Frederick Andrew Inderwick KC (23 April 1836 – 16 August 1904) was an English lawyer, antiquarian, and Liberal Party politician who sat in the House of Commons from 1880 to 1885. As a barrister he mainly took divorce cases, which at the time was thought to have impeded his progress to judge.

Early life

Frederick Andrew Inderwick was born in London, the son of Capt. Andrew Inderwick R.N. and his wife Jane Hudson, daughter of Joseph Hudson. He was educated privately in Leicestershire and was admitted to Trinity College, Cambridge in 1851.

Career
Inderwick was admitted at the Inner Temple in 1855 and called to the Bar 26 January 1858. He went on the South Eastern Circuit and practised in the probate and divorce courts.

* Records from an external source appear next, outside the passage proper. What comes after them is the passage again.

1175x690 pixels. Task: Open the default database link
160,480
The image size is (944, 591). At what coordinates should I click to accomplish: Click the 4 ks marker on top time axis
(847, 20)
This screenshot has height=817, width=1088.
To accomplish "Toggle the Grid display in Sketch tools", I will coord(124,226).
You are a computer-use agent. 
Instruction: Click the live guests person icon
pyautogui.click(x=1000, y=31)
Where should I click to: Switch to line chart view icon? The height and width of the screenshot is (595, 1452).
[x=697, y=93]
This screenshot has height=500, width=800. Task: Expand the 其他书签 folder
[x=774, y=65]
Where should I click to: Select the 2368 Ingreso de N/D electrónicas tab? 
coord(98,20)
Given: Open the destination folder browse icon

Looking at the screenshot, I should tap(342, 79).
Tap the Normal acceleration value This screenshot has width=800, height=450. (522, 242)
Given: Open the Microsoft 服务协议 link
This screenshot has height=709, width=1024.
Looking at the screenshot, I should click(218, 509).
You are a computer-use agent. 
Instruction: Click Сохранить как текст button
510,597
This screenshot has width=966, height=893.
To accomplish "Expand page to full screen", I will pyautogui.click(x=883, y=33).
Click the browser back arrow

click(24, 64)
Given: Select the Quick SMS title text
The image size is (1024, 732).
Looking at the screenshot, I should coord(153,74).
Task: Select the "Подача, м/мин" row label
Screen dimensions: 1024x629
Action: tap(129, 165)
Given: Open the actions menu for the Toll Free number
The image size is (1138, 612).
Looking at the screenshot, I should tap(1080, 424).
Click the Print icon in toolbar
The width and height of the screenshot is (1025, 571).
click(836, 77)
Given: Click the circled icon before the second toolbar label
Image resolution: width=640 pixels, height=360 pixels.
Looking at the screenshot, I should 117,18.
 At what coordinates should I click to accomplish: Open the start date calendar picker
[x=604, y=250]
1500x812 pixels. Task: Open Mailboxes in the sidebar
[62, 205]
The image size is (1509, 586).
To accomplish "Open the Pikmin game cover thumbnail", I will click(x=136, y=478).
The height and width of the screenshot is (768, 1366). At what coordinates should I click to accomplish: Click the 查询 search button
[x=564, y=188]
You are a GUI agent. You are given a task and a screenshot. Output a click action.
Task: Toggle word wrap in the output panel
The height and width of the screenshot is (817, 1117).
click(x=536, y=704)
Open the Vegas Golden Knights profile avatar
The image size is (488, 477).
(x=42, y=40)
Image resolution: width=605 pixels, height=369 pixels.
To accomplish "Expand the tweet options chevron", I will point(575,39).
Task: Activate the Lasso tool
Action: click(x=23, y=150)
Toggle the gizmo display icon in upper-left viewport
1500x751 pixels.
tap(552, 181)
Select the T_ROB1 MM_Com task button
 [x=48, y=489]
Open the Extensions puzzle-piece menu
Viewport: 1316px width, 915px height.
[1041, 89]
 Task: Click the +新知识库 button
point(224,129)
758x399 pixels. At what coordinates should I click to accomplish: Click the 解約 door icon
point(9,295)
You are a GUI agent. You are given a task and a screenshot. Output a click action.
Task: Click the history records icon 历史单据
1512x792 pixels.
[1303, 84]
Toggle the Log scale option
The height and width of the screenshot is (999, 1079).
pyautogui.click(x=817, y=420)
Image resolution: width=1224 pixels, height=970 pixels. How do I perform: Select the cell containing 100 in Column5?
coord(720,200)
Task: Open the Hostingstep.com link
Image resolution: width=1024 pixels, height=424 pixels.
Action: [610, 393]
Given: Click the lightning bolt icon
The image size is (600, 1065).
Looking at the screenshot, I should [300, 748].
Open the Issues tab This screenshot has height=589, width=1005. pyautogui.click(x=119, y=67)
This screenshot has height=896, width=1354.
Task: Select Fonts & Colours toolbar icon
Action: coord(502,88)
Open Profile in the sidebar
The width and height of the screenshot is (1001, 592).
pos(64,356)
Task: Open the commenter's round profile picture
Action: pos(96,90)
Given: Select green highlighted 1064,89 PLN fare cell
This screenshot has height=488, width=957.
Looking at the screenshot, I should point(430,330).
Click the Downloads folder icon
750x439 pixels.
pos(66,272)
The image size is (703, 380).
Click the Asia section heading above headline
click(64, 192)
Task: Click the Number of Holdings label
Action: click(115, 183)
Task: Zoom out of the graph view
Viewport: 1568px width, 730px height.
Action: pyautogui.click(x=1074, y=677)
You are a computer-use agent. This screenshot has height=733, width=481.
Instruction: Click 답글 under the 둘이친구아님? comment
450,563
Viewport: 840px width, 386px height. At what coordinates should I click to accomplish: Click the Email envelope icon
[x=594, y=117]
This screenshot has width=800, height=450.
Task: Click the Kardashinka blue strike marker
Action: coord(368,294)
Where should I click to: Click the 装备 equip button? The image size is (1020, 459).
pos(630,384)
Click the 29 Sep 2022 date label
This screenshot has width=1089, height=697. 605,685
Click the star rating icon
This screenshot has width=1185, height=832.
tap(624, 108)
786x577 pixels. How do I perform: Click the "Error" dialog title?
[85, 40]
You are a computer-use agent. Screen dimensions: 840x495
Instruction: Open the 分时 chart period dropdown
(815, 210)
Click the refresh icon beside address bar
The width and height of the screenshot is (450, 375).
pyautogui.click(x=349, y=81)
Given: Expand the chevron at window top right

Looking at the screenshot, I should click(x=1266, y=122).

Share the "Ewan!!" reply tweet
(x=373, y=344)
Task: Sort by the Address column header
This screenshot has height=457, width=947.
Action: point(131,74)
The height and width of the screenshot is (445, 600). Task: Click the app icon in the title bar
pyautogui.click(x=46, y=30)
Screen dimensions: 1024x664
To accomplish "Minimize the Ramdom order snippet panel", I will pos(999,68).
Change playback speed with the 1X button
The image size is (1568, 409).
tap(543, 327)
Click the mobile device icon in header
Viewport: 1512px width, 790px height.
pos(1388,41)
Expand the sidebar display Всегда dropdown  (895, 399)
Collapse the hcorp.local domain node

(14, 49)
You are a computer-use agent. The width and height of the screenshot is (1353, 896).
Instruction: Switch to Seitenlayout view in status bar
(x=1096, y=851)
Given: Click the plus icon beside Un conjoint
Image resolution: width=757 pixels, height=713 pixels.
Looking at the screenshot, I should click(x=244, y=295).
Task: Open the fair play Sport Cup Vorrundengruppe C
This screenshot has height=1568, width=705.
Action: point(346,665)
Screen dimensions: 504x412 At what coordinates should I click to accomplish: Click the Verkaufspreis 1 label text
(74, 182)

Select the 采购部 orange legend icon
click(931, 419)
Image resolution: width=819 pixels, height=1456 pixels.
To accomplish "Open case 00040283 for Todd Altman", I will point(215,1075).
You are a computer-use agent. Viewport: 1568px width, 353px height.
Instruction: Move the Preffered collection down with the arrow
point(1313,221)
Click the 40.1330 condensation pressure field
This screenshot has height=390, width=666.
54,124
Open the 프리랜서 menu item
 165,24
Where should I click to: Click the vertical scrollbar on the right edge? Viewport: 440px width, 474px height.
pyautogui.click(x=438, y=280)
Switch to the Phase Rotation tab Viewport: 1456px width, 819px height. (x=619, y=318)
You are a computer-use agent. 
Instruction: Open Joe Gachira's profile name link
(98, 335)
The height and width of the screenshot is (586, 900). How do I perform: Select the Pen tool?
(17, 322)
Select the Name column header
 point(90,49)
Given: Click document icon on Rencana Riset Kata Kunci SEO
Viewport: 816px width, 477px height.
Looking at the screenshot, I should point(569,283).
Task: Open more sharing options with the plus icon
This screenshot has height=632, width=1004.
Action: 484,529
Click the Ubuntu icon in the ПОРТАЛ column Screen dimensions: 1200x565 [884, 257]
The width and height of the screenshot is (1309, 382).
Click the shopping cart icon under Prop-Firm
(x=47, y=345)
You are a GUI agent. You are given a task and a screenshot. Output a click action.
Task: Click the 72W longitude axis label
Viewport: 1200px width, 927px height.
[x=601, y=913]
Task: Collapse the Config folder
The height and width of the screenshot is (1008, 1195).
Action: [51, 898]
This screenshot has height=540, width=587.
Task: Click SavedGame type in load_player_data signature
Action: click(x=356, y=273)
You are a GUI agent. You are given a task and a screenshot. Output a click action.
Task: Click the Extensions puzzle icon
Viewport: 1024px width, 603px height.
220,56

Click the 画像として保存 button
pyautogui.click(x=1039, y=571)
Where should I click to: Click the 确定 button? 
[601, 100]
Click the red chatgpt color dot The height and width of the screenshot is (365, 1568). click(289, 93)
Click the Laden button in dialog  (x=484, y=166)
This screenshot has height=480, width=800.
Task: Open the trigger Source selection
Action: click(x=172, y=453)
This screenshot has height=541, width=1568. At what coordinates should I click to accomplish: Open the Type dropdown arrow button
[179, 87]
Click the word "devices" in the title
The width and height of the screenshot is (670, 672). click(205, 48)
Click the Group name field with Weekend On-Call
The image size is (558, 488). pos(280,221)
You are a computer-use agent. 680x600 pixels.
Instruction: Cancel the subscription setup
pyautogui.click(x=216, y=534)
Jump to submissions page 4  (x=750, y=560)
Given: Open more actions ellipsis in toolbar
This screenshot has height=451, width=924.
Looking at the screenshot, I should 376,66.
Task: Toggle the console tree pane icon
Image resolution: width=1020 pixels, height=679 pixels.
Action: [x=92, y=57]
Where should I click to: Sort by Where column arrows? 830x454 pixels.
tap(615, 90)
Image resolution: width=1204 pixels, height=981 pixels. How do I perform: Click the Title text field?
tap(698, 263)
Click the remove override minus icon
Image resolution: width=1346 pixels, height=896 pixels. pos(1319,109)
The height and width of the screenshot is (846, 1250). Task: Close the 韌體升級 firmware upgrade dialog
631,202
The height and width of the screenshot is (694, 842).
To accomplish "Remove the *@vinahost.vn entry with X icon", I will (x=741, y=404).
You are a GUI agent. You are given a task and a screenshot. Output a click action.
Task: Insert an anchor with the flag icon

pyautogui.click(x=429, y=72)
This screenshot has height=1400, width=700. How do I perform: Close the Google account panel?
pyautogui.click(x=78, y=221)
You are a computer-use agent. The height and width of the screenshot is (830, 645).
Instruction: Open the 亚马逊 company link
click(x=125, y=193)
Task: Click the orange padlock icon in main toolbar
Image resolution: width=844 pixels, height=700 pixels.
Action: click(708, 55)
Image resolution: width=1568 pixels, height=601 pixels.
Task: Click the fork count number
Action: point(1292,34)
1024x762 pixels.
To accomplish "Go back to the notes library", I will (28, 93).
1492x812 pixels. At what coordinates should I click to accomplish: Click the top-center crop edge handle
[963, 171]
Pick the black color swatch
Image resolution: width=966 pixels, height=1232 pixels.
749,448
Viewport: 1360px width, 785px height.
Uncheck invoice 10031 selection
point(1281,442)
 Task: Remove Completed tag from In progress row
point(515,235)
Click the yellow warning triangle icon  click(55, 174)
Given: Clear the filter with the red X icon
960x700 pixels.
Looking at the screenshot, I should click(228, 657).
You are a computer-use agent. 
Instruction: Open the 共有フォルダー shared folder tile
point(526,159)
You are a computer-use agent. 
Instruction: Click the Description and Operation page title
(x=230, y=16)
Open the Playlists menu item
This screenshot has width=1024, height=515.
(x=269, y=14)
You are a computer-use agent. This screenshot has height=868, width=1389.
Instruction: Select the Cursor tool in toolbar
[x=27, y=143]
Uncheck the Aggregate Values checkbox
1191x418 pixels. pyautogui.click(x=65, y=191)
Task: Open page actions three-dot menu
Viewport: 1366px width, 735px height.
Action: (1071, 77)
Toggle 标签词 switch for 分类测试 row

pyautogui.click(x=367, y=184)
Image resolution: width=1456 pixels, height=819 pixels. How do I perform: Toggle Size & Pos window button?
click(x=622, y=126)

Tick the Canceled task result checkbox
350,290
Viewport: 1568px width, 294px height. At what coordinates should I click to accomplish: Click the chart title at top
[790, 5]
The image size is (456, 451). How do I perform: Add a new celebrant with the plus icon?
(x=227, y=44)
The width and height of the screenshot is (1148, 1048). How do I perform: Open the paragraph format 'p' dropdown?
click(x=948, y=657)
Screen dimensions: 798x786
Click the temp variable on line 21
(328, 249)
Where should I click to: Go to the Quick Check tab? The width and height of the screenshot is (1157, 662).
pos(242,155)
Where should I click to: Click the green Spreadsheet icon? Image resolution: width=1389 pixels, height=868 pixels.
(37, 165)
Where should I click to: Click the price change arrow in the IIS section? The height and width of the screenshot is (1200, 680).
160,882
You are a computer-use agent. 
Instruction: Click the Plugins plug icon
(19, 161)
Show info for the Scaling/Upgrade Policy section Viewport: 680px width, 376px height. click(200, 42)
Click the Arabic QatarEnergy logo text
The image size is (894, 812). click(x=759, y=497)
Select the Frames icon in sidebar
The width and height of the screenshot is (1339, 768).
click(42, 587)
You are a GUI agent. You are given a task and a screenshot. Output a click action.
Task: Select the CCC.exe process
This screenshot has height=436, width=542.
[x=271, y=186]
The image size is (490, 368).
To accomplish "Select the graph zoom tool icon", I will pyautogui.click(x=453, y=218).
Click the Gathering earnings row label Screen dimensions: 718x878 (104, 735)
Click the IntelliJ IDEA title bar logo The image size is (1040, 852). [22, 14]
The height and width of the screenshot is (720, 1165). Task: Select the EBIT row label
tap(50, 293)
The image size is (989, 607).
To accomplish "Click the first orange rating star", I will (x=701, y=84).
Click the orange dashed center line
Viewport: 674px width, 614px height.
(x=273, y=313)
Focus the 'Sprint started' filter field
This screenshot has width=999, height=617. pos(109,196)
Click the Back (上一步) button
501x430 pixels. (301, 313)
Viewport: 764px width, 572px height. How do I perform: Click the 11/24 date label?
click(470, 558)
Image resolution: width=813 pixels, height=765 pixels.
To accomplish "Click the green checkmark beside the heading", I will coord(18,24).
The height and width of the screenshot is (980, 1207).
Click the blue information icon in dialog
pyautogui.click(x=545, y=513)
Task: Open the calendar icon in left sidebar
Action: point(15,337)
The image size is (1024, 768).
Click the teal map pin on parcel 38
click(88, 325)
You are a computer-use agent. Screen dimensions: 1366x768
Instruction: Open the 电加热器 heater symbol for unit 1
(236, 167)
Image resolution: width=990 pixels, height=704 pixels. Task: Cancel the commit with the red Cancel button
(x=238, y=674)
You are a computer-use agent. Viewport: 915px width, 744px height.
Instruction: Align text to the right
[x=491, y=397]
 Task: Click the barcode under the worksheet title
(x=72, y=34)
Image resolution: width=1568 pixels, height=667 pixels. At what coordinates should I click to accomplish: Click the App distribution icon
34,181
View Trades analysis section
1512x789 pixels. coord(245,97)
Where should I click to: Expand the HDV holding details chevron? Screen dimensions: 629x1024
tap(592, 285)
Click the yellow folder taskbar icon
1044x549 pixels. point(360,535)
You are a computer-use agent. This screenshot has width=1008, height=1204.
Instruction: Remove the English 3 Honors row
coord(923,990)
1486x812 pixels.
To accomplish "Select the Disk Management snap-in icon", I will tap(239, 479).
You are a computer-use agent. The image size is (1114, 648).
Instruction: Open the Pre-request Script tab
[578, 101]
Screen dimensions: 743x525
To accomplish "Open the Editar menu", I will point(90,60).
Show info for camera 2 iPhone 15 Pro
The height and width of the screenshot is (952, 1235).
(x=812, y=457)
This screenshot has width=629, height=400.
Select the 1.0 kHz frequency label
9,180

Inderwick stood unsuccessfully for parliament at Cirencester in 1868 and at Dover in 1874. In 1874, he became Q.C. and in 1877 a Bencher of his Inn. He was a J.P.

Henry Edwin Fenn claimed in Thirty-five years in the divorce court (1910) that Inderwick was always passed over for a judgeship on the grounds that it was not the practice in England to promote to the bench any lawyer whose practice had been mainly in the divorce courts.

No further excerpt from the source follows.